DATA RECORDS -
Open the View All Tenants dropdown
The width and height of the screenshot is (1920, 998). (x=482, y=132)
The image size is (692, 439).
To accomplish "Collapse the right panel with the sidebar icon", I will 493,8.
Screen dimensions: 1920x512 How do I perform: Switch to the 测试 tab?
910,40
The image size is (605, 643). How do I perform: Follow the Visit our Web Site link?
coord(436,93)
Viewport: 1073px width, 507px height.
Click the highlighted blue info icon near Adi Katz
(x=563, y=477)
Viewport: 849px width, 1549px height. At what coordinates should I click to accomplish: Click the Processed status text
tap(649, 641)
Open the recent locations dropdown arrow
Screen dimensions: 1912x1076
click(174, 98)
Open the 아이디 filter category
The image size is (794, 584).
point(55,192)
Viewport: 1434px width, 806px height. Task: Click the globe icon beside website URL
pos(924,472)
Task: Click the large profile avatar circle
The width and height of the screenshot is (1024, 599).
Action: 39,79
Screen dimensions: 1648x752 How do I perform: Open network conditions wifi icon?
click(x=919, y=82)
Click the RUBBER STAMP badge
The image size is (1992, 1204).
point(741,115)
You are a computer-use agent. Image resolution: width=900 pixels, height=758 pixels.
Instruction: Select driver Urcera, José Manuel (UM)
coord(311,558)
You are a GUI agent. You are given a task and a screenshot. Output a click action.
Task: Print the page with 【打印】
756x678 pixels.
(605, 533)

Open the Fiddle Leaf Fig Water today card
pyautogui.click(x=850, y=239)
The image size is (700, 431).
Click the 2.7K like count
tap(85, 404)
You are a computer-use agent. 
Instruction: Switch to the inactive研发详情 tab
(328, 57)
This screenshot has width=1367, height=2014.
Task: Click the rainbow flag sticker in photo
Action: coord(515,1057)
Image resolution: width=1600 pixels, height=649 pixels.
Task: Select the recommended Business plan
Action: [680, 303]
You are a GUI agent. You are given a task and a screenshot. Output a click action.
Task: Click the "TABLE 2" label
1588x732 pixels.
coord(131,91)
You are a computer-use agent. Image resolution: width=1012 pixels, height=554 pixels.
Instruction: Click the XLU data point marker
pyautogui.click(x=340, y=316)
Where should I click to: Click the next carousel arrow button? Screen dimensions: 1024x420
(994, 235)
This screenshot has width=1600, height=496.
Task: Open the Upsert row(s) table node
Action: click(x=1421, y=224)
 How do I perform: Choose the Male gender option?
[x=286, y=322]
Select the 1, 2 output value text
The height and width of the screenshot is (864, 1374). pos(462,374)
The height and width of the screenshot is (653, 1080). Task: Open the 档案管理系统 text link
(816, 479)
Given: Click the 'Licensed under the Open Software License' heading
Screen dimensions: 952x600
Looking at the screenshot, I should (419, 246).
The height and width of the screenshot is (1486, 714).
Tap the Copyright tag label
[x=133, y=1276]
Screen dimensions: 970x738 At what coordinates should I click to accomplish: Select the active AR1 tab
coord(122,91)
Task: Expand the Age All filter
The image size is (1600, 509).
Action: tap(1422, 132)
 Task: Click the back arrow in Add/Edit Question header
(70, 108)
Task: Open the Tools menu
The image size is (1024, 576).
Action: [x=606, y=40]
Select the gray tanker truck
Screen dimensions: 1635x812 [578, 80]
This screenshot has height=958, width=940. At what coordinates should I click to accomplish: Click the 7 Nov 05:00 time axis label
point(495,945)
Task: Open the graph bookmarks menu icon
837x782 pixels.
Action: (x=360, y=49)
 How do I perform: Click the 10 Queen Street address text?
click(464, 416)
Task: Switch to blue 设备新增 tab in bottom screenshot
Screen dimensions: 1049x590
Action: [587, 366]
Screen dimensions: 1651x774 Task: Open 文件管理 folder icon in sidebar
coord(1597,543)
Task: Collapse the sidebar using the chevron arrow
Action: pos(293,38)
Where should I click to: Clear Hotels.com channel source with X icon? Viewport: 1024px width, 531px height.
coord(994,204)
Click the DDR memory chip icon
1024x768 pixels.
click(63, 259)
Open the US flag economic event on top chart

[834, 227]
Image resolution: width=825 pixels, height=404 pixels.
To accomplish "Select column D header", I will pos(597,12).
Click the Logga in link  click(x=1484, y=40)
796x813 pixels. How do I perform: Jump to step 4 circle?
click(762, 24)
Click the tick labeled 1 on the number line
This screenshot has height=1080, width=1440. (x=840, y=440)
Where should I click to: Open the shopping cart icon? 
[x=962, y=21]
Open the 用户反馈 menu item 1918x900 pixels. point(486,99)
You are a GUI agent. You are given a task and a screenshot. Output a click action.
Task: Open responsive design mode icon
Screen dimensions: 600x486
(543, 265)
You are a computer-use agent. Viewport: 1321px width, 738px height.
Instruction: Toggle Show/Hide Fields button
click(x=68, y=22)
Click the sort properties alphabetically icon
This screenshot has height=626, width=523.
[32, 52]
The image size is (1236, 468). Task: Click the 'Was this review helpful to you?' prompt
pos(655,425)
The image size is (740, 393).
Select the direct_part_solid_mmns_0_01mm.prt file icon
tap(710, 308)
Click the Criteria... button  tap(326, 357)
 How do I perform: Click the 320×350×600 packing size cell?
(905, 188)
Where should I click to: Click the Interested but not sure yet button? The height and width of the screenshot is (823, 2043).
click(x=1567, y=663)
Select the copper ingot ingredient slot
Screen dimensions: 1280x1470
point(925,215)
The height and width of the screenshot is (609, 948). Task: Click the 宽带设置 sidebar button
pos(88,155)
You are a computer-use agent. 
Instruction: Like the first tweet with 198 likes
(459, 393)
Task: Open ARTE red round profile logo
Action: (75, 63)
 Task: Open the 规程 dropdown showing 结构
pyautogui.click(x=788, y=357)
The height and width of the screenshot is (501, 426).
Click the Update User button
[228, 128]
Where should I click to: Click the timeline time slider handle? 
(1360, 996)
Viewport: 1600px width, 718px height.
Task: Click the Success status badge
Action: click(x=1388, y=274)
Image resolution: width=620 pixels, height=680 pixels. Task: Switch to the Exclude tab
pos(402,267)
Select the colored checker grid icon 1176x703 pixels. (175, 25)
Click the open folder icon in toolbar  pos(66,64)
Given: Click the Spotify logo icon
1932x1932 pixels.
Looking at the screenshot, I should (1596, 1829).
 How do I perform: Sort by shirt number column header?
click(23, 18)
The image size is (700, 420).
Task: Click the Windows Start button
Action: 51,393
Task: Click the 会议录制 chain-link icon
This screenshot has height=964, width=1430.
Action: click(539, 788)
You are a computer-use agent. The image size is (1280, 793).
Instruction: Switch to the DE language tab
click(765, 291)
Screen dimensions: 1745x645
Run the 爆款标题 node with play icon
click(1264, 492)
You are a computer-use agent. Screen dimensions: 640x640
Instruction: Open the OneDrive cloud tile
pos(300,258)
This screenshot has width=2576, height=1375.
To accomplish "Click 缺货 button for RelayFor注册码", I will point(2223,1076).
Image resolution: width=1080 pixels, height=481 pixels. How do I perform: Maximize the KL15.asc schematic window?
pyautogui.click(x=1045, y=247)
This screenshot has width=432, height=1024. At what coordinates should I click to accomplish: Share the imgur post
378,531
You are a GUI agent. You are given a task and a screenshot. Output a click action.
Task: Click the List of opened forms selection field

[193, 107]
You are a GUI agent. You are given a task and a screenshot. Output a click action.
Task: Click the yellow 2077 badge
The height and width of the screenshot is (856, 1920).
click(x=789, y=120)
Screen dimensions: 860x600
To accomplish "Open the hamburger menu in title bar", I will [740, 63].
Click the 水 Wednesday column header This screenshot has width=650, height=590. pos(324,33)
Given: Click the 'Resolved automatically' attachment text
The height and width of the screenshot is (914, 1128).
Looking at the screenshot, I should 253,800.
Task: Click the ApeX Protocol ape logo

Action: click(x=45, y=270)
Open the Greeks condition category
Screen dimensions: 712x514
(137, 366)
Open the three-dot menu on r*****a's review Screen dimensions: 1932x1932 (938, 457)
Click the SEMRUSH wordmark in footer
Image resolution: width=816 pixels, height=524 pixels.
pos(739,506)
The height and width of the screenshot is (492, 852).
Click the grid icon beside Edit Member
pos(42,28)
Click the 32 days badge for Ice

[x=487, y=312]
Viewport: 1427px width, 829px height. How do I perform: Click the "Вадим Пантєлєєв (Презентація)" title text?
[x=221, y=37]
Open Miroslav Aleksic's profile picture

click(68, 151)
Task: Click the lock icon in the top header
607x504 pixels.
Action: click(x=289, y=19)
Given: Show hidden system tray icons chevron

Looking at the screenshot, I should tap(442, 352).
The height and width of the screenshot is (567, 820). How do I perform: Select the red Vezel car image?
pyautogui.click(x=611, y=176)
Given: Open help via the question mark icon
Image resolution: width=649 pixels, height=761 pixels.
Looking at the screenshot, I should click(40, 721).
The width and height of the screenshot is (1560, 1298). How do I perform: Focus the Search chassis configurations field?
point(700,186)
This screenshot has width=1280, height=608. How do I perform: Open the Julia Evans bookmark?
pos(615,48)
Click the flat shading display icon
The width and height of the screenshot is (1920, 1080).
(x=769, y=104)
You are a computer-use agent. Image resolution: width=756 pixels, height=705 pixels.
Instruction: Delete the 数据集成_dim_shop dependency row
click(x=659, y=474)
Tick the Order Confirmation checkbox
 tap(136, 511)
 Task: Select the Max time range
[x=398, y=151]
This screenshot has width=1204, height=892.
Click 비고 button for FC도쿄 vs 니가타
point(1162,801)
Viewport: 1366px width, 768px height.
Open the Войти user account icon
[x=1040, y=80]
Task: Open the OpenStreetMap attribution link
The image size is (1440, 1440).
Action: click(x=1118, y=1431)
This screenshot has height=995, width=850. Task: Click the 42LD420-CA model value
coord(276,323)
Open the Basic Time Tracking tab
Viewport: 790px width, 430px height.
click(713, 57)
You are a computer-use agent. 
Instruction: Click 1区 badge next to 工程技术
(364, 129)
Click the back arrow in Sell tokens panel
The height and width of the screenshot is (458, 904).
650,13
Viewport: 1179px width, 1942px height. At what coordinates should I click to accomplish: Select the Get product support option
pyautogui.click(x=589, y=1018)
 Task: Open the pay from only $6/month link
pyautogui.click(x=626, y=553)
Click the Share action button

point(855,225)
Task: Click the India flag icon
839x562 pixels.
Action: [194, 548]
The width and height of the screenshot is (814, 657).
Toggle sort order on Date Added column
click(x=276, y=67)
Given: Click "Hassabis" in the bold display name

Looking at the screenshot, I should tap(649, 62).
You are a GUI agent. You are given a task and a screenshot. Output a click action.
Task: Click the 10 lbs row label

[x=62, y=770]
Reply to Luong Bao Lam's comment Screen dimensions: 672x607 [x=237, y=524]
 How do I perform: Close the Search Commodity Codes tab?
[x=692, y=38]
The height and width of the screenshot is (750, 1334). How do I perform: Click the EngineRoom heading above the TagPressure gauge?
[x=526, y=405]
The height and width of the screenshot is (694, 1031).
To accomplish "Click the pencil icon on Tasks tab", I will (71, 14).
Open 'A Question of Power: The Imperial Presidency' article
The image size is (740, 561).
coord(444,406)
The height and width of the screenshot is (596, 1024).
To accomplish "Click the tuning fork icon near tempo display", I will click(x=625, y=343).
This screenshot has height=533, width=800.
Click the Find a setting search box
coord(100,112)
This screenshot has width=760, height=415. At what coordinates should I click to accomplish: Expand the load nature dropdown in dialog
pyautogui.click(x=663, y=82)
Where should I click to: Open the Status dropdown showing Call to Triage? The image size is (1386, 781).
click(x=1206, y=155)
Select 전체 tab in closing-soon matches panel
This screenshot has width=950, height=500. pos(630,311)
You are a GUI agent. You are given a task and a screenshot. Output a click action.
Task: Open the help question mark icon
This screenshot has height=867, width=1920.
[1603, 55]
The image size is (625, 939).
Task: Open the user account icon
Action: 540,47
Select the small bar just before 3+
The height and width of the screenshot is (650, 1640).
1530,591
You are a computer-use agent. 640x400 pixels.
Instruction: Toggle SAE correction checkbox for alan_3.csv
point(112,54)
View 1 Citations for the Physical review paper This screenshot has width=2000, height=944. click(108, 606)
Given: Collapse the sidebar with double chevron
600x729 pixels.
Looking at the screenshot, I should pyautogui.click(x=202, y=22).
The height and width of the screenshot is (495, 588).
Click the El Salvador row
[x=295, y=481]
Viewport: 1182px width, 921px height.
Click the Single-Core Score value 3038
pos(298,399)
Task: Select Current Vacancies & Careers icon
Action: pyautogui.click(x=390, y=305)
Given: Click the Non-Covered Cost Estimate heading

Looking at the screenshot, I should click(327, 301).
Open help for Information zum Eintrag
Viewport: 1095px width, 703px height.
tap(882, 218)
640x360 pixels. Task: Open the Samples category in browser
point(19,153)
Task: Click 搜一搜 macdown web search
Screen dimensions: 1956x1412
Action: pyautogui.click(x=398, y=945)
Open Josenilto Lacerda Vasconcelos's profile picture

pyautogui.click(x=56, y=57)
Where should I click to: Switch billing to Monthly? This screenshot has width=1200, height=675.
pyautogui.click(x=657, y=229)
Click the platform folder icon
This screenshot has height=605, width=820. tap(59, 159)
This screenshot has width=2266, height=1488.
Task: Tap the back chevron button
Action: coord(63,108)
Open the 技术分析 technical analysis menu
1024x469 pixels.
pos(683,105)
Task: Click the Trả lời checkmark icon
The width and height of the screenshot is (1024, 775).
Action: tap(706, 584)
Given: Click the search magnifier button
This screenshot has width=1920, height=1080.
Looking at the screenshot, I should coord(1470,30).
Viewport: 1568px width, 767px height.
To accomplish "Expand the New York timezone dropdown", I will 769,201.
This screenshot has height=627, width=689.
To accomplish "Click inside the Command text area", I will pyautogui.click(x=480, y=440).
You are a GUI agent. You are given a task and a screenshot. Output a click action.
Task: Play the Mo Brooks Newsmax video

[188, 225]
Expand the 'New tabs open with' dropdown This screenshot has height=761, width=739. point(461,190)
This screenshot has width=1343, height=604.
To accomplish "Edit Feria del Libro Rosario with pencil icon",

YOUR GOAL -
Copy back the listing above exactly, but only from the line with "Task: Click the yellow 2077 badge" through the line with "Click the 水", both ends included.

COMPLETED TASK -
Task: Click the yellow 2077 badge
The height and width of the screenshot is (856, 1920).
click(x=789, y=120)
Screen dimensions: 860x600
To accomplish "Open the hamburger menu in title bar", I will [740, 63].
Click the 水 Wednesday column header This screenshot has width=650, height=590. pos(324,33)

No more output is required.